**GOAL OF THE EXERCISE**
One figure is the whole answer: the number of lines below that contain the word "cell".

**WORKING DATA**
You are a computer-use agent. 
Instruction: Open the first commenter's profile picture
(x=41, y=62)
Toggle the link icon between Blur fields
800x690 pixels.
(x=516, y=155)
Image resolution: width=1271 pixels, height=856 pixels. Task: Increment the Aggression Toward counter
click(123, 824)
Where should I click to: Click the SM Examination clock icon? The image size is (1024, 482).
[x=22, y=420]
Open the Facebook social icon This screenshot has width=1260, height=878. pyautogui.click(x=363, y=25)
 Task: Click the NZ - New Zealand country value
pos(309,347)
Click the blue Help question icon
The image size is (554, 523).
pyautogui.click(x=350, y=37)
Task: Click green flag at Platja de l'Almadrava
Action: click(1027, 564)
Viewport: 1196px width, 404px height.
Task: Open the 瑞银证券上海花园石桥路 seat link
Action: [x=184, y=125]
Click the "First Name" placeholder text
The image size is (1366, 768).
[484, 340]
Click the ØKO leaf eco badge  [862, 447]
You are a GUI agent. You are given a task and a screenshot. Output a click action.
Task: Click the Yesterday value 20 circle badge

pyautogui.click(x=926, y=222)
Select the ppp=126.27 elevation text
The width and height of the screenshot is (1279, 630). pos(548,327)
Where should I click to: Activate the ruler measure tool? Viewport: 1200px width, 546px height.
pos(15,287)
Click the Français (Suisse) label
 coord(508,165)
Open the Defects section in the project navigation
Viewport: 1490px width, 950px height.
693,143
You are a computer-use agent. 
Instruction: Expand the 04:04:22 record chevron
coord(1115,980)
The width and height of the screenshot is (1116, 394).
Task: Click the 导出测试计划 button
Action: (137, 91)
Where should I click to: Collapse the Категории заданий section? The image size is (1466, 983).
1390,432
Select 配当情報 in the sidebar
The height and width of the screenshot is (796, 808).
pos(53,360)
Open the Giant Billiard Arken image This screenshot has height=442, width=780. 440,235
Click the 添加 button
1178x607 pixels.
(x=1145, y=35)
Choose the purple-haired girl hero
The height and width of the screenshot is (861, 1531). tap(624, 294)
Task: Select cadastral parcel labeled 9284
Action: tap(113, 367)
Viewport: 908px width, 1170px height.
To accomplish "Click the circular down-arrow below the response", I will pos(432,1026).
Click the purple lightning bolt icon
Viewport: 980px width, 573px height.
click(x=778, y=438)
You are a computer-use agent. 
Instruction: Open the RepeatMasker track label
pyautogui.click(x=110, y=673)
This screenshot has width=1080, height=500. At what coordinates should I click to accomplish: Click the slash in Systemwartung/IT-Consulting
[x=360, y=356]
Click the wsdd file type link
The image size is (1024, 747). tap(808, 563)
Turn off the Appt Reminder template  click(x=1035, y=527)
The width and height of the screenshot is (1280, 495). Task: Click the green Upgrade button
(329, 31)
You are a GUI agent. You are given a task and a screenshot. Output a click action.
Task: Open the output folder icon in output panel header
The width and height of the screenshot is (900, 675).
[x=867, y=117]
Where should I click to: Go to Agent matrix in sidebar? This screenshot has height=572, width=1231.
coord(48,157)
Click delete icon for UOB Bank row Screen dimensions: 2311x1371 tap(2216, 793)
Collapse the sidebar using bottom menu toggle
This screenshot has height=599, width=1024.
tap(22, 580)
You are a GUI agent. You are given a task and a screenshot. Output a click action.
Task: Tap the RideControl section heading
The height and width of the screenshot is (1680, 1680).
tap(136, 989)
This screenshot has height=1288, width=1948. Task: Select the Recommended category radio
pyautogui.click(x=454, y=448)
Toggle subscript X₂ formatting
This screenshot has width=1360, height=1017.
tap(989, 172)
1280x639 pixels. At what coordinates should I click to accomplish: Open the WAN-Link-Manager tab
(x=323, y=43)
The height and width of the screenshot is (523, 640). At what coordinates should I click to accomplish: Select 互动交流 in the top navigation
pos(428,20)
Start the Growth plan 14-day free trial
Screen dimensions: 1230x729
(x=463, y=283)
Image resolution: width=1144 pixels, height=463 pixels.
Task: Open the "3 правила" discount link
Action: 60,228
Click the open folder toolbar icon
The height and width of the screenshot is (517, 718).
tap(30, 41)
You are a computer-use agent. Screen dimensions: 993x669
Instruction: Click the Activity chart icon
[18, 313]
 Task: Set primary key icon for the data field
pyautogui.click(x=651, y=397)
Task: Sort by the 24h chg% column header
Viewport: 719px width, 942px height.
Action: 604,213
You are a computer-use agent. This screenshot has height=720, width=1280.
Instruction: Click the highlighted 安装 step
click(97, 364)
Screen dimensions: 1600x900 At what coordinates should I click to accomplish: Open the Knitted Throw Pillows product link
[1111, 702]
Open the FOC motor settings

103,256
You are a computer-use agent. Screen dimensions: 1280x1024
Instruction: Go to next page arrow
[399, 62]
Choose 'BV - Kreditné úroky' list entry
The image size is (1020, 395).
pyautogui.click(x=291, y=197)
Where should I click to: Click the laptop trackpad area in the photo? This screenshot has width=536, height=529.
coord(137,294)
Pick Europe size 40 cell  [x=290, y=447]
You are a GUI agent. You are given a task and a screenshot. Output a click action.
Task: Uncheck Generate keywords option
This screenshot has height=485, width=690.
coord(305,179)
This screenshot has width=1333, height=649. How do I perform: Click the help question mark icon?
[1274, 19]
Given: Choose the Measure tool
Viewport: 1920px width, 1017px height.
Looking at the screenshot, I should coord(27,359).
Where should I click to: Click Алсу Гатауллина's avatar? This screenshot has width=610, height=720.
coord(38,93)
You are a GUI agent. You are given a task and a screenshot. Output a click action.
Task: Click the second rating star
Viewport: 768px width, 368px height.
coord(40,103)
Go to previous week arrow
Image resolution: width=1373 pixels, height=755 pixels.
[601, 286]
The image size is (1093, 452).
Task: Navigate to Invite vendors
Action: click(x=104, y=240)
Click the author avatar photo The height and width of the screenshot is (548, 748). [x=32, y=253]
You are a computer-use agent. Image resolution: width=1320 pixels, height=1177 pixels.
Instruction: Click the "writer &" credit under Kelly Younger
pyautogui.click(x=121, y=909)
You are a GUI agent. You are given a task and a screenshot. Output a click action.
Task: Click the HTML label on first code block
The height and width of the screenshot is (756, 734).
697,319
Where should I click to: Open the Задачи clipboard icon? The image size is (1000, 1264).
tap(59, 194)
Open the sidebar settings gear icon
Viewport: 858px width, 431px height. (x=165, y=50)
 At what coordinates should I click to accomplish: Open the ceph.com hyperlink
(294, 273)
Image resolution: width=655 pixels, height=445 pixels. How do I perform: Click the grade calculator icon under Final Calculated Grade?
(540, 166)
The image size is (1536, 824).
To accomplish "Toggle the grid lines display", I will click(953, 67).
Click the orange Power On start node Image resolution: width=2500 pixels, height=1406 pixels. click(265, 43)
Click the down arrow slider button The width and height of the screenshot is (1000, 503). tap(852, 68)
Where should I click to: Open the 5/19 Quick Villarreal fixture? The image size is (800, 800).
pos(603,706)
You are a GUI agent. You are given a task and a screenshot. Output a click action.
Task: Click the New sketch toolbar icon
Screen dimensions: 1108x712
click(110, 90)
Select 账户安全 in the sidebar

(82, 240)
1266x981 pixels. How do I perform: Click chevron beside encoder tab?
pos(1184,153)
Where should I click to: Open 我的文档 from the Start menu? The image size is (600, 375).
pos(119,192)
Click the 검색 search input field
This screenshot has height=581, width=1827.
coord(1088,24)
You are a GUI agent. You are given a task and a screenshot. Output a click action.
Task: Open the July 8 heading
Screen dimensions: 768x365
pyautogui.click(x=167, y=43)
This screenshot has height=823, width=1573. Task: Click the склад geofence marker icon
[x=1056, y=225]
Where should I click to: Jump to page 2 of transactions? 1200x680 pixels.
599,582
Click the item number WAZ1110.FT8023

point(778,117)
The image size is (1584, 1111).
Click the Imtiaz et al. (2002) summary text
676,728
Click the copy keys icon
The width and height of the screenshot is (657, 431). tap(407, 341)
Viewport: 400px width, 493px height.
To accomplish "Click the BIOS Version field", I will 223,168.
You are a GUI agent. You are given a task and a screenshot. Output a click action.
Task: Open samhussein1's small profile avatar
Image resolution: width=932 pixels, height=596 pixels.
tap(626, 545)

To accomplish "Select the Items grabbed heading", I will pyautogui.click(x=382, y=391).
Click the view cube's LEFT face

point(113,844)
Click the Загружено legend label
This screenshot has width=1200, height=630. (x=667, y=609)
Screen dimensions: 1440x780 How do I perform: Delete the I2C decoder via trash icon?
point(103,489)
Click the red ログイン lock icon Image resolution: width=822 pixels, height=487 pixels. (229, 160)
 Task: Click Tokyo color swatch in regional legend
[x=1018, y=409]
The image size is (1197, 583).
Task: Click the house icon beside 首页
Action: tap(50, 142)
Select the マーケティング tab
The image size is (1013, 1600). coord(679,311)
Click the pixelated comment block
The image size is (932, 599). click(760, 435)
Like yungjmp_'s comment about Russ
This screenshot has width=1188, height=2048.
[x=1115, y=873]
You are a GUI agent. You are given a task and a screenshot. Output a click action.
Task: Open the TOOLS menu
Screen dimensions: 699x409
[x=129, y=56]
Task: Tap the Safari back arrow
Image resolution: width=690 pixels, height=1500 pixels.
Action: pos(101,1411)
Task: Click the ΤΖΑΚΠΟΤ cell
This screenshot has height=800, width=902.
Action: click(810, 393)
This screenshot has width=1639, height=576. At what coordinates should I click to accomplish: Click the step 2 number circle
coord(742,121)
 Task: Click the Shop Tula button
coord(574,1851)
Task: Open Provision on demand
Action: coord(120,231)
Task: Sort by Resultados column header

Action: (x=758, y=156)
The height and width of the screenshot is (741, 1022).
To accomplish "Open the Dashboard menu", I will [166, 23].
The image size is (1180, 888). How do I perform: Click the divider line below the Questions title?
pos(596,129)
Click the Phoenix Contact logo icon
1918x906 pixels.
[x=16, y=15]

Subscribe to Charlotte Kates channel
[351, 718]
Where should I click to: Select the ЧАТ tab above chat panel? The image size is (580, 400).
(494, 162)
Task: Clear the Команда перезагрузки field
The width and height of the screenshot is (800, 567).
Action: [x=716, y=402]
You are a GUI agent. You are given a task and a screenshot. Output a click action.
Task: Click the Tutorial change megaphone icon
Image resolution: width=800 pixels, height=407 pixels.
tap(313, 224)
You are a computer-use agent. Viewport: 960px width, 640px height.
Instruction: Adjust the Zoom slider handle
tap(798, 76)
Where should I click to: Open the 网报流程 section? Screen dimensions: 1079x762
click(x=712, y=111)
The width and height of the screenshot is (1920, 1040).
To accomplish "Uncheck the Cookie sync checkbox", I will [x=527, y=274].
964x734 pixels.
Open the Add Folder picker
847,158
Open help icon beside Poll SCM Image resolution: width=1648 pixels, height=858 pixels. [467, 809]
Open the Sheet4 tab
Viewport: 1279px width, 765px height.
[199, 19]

**ANSWER SPACE**
2